Wavsite, that story just made my entire day! I just want to say great job. You have given your husband the most wonderful gift in the entire world.


----------



## Cowgirl (Nov 1, 2008)

Yep...married 36 years to a non-reader.  Funny thing is he was an English major.  He said there are cliffnotes for everybook he ever needed to read.  He loves to read the newspaper but is proud to say he hasn't read a book in 40 years.  He did buy me the kindle for my birthday so he gets major points for that...


----------



## tessa (Nov 1, 2008)

You know your getting old when you read a story like that and say why didn't I do that    and the you realized that audio books and tape decks weren't invented yet.

tessa


----------



## chynared21 (Oct 28, 2008)

*I can count on two hands how many books DH has purchased in the 15 years we've been together...and two of them were "how to" books. He hasn't read any of them except the "how to" books and even at that not cover to cover.
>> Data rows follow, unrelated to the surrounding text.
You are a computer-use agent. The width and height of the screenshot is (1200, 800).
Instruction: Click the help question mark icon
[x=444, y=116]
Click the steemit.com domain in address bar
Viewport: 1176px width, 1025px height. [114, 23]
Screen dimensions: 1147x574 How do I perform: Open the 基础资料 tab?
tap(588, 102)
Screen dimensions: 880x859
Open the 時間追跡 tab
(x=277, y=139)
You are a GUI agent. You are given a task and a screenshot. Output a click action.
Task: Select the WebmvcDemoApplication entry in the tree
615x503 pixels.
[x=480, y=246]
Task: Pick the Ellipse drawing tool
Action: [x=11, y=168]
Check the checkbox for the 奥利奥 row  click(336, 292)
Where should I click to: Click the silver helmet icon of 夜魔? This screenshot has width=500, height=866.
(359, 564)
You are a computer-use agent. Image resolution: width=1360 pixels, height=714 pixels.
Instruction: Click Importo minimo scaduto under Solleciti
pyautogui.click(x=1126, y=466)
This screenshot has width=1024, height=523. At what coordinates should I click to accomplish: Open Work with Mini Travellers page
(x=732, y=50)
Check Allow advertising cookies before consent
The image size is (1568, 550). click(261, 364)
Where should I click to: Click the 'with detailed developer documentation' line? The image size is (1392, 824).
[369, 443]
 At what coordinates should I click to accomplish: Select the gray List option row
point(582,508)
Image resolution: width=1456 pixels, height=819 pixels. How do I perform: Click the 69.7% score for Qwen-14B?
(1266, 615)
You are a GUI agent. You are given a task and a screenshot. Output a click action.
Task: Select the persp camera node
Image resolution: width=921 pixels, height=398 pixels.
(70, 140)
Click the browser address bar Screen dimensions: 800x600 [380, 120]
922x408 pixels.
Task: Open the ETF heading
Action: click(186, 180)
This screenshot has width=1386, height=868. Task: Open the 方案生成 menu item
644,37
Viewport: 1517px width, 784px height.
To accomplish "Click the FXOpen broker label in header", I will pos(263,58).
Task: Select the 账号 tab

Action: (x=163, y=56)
He'll read bits and pieces of the newspaper and a mountain biking magazine...that's it but I guess it's still "reading" *


----------



## Wisteria Clematis (Oct 29, 2008)

My situation is rather unusual. My husband loves to read but he is a workaholic and spends most of his life at the office. When he is not there he can usually be spotted catching up on even more work in his home office. Because he seems to feel guilty whenever he reads for pleasure, the only time he really gives himself permission to read is when he is in (ahem!) the bathroom, sitting on the commode. If he is reading a really good mystery novel he has been known to spend up to two hours in the bathroom! I now call it his Library. I have tried over and over to convince him that it is perfectly ok to read in bed or even on the sofa if he feels like it but somehow that seems to feel too decadent to him....like he is goofing off or something. 

Other than his kinky choice of a reading room he is a very intelligent, down-to-earth, responsible and entertaining person. But I would sure love to see him reading in the living room for a change.


----------



## Linda Cannon-Mott (Oct 28, 2008)

Wisteria Clematis said:


> My situation is rather unusual. My husband loves to read but he is a workaholic and spends most of his life at the office. When he is not there he can usually be spotted catching up on even more work in his home office. Because he seems to feel guilty whenever he reads for pleasure, the only time he really gives himself permission to read is when he is in (ahem!) the bathroom, sitting on the commode. If he is reading a really good mystery novel he has been known to spend up to two hours in the bathroom! I now call it his Library. I have tried over and over to convince him that it is perfectly ok to read in bed or even on the sofa if he feels like it but somehow that seems to feel too decadent to him....like he is goofing off or something.
> 
> Other than his kinky choice of a reading room he is a very intelligent, down-to-earth, responsible and entertaining person. But I would sure love to see him reading in the living room for a change.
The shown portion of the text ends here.